§ Tasks to complete
- A) List every abbreviation that the article on CNV risk scores and intellectual disability defines in parentheses, each with the term it stands for.
- B) Resume the article on CNV risk scores and intellectual disability, picking up after its final sentence.

§ Reading passage
----------
Are CNV Risk Scores Linked to Neurodevelopmental and Mental Health Characteristics Within CNV-Associated Intellectual Disability?
A new analysis of a large UK cohort of children and young people with intellectual disability (ID) shows that the aggregate genetic burden of copy‑number variants (CNVs) does not uniformly predict the severity of co‑occurring neurodevelopmental (ND) and mental‑health (MH) problems. In fact, children whose CNVs carry a higher summed probability of loss‑of‑function intolerance (pLI) were less likely to meet criteria for ND diagnoses and reported fewer MH difficulties, a finding that runs counter to expectations based on population‑wide studies.
Children and adolescents with ID frequently experience additional neurodevelopmental and psychiatric challenges, yet the mechanisms that drive this heterogeneity remain poorly understood. CNVs are a well‑established cause of ID, but whether quantitative measures of CNV pathogenicity—such as pLI scores that capture a gene’s intolerance to loss of function—can forecast the broader clinical phenotype has not been systematically examined. Clarifying this relationship could help clinicians anticipate which patients are at greatest risk for comorbid conditions and tailor surveillance and support accordingly.
----------
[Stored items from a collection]
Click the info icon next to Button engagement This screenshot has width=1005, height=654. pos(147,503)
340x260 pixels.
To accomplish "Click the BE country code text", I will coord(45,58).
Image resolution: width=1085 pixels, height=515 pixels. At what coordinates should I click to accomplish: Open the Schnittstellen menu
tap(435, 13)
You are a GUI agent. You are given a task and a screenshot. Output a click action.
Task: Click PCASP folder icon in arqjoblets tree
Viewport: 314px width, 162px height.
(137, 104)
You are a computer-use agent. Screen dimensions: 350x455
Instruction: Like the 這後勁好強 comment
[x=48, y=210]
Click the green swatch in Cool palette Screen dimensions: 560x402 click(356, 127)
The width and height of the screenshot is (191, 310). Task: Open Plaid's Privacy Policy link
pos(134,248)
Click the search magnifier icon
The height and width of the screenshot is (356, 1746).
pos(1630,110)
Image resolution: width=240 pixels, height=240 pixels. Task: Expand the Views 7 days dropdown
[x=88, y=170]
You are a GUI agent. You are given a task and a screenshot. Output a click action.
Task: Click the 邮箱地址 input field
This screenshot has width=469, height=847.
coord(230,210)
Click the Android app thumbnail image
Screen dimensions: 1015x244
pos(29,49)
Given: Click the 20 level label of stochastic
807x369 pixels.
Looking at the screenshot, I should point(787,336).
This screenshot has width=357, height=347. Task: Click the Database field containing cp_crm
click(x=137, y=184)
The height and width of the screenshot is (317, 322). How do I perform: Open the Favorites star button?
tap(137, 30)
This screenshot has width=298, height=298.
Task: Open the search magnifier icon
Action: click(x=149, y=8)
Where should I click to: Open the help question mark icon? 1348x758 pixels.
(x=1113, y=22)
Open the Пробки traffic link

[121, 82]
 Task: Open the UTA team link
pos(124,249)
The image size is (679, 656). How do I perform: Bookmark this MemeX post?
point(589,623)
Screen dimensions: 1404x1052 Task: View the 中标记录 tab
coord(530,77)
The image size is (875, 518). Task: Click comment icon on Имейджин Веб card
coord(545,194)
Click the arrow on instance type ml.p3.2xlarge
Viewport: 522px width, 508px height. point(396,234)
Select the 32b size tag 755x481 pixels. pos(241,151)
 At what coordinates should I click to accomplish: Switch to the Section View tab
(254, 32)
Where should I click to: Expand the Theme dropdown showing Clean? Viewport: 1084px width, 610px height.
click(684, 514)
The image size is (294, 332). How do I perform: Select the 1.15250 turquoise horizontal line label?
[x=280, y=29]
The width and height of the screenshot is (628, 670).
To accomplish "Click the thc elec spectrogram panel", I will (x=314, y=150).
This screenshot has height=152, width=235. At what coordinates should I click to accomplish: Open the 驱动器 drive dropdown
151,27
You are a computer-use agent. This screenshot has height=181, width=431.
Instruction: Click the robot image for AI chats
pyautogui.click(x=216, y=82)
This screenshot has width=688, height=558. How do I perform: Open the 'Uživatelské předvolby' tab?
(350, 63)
----------
§ Solved problems
- A)
- ID: intellectual disability
- CNVs: copy-number variants
- ND: neurodevelopmental
- MH: mental-health
- pLI: probability of loss-of-function intolerance

- B)
The investigation drew on the IMAGINE‑ID study, a UK‑based prospective cohort that enrolled 1,640 participants aged 4 to 19 years who had a clinically reported CNV and a confirmed diagnosis of ID. CNVs were re‑annotated using the Gencode 19 transcript set in ENSEMBL, allowing the researchers to compute two composite risk metrics for each individual: the summed pLI across all genes encompassed by the CNV and a dosage‑sensitivity score reflecting the predicted impact of copy‑number changes. Neurodevelopmental and mental‑health outcomes were captured with the Development and Well‑Being Assessment (DAWBA), a structured interview that yields both categorical diagnoses and dimensional symptom scores. Multivariate regression models tested the association of the CNV risk scores and the mode of inheritance (de novo versus inherited) with ND and MH outcomes, adjusting for age, sex, and socioeconomic variables. Post‑hoc analyses stratified the sample into lower‑ and higher‑pLI groups to explore potential non‑linear effects.
Across the full sample, a higher summed pLI score was linked to a reduced likelihood of receiving an ND diagnosis and to lower dimensional MH difficulty scores, even after controlling for demographic factors and inheritance status. The associations persisted with statistical significance (p < 0.05) and confidence intervals that excluded the null, indicating a robust inverse relationship. When the cohort was divided at the median pLI value, a divergent pattern emerged. In the lower‑pLI stratum, each incremental increase in pLI was associated with a modest rise in MH symptom burden, mirroring the direction of effect reported in general‑population genetic studies. Conversely, within the higher‑pLI stratum, additional increases in pLI corresponded to a further decline in MH difficulties, suggesting a threshold effect whereby the impact of gene intolerance on psychiatric risk reverses at the upper end of the CNV burden spectrum.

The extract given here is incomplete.